Hacker Newsnew | past | comments | ask | show | jobs | submitlogin
So You Think You Have a Power Law (2007) (bactra.org)
130 points by tosh on Feb 19, 2018 | hide | past | favorite | 35 comments


Rule 6 of Akin's Laws of Spacecraft Design:

6. Everything is linear if plotted log-log with a fat magic marker.

http://spacecraft.ssl.umd.edu/akins_laws.html


I was surprised to not see my favorite NASA quote... "no situation can be so bad that it can't be made worse"


Oh wow

35. (de Saint-Exupery's Law of Design) A designer knows that he has achieved perfection not when there is nothing left to add, but when there is nothing left to take away.

Civilization IV had that as a particular technology quote and I can't remember which one

Edit: Oh, of course. "Engineering"!


Back in my academia years, I was really frustrated with that group of researchers, "cult of power law" I called them - mainly centered around Santa Fe Institute.

In all their talks, the pattern was always the same: 1) take a dataset from some random system, and strip it from all its domain context ("interdisciplinary" research) 2) brag about being a "physicist" thus applying a "physicist's" approach to new areas of research 3) plot data on log-log scale - kind of looks like a power law 4) make a toy model and use it to "simulate the system" 5) plot simulation vs real data on log-log scale -- kinda look the same 6) promise that your trivial little model will reveal whole new horizons for that field you know nothing about - because others are stupid and you're a "physicist" 7) write a grant proposal


Power laws and scale-free networks are discussed in https://arxiv.org/abs/1801.03400 with HN comments at https://news.ycombinator.com/item?id=16144867. Both this and the cited paper are worthwhile reads for power law users.

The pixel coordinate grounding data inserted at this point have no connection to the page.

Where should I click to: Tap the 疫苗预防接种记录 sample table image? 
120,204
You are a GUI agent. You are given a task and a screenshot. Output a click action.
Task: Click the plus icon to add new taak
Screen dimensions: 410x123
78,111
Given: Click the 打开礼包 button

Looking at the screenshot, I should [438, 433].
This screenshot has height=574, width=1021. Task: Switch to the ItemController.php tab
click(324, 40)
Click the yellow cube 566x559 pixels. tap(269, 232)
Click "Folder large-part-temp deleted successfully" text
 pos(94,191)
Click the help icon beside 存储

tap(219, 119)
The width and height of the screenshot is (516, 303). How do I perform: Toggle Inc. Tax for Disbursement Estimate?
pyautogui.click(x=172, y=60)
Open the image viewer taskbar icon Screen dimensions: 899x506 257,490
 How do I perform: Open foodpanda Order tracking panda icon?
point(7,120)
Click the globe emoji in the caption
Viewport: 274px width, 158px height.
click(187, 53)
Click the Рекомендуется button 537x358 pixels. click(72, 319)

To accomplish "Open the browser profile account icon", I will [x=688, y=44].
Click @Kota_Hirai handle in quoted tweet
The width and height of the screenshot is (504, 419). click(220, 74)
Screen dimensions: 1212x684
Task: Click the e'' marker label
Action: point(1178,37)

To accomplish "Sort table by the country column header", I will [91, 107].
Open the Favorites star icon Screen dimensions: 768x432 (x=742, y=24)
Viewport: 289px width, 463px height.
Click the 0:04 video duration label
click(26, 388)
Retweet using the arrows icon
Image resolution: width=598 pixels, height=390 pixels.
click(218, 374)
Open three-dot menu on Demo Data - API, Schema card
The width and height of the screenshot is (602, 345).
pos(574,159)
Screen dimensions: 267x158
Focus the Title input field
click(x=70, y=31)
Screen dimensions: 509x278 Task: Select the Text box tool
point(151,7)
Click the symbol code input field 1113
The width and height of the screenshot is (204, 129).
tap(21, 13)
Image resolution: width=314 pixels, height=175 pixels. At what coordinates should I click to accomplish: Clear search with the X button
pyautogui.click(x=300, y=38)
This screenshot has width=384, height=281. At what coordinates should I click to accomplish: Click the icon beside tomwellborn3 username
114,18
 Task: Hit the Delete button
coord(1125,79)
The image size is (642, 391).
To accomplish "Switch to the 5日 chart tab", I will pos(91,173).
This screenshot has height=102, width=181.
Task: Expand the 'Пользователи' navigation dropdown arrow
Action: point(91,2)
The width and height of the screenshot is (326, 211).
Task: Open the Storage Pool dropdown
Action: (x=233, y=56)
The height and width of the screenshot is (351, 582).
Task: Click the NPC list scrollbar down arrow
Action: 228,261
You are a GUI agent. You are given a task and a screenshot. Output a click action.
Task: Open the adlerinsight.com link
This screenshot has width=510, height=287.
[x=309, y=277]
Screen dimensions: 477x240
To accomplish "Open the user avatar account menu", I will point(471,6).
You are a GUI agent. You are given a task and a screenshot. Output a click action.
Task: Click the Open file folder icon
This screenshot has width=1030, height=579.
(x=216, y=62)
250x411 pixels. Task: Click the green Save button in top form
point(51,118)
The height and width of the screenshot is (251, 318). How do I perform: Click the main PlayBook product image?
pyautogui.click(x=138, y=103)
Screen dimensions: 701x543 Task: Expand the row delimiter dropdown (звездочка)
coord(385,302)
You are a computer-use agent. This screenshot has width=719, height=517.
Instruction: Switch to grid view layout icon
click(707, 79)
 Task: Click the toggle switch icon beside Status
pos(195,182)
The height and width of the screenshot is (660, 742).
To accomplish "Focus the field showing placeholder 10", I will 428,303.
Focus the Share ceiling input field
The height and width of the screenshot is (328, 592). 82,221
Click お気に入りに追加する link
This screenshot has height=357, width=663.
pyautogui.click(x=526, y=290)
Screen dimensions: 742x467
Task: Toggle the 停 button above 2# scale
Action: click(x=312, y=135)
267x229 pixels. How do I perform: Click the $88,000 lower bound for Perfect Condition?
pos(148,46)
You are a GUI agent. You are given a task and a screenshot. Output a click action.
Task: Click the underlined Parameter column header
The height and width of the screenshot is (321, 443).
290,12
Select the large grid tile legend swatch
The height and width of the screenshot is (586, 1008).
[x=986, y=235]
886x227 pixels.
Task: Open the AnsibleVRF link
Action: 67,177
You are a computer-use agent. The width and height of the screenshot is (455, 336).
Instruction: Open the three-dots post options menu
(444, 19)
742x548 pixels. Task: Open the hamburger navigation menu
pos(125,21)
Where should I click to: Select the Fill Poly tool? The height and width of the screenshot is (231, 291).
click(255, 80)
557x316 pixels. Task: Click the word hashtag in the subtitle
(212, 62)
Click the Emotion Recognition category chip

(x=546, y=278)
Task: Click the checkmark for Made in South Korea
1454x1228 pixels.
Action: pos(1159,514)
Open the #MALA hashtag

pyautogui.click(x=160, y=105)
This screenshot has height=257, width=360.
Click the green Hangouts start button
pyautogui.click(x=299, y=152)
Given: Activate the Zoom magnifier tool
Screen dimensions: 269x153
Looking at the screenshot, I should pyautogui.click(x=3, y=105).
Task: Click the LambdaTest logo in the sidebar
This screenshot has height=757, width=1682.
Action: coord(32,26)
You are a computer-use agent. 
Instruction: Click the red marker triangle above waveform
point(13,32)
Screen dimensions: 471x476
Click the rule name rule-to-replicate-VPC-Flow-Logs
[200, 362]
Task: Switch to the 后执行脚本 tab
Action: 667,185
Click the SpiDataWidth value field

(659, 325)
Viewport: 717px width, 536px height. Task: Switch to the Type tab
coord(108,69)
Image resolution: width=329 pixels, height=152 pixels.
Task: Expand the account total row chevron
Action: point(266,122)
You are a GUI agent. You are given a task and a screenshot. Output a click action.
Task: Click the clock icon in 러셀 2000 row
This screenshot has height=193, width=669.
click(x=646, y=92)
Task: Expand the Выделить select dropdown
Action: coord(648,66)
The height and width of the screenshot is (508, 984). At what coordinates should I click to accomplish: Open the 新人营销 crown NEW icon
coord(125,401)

You can't use a goodness of fit test to claim that your data follows a power law (or any distribution). You can only use a GoF test (such as Kolmogorov-Smirnov) to collect evidence that your data don't follow some hypothesized distribution. And if you collect enough data, your GoF test will reject every hypothesized distribution.


That's where #6 comes in:

>Use Vuong's test to check alternatives, and be prepared for disappointment. Even if you've estimated the parameters of your parameters properly, and the fit is decent, you're not done yet. You also need to see whether other, non-power-law distributions could have produced the data. This is a model selection problem, with the complication that possibly neither the power law nor the alternative you're looking at is exactly right; in that case you'd at least like to know which one is closer to the truth.


Note that paper appeared in SIAM, not "Reviews of Modern Physics" or some place where physicists might read it.

(Speaking as someone who wrote a probably invalid paper about power laws and who had Mark Newman working just across the hall in the 1990s)


Can anybody say which kind of function on these graphics?

Distribution of atoms in Solar systems looks like cos(m): https://upload.wikimedia.org/wikipedia/commons/e/e6/SolarSys...

Star clusters, looks like sin(s): http://cdn.iopscience.com/images/0004-637X/725/2/1717/Full/a...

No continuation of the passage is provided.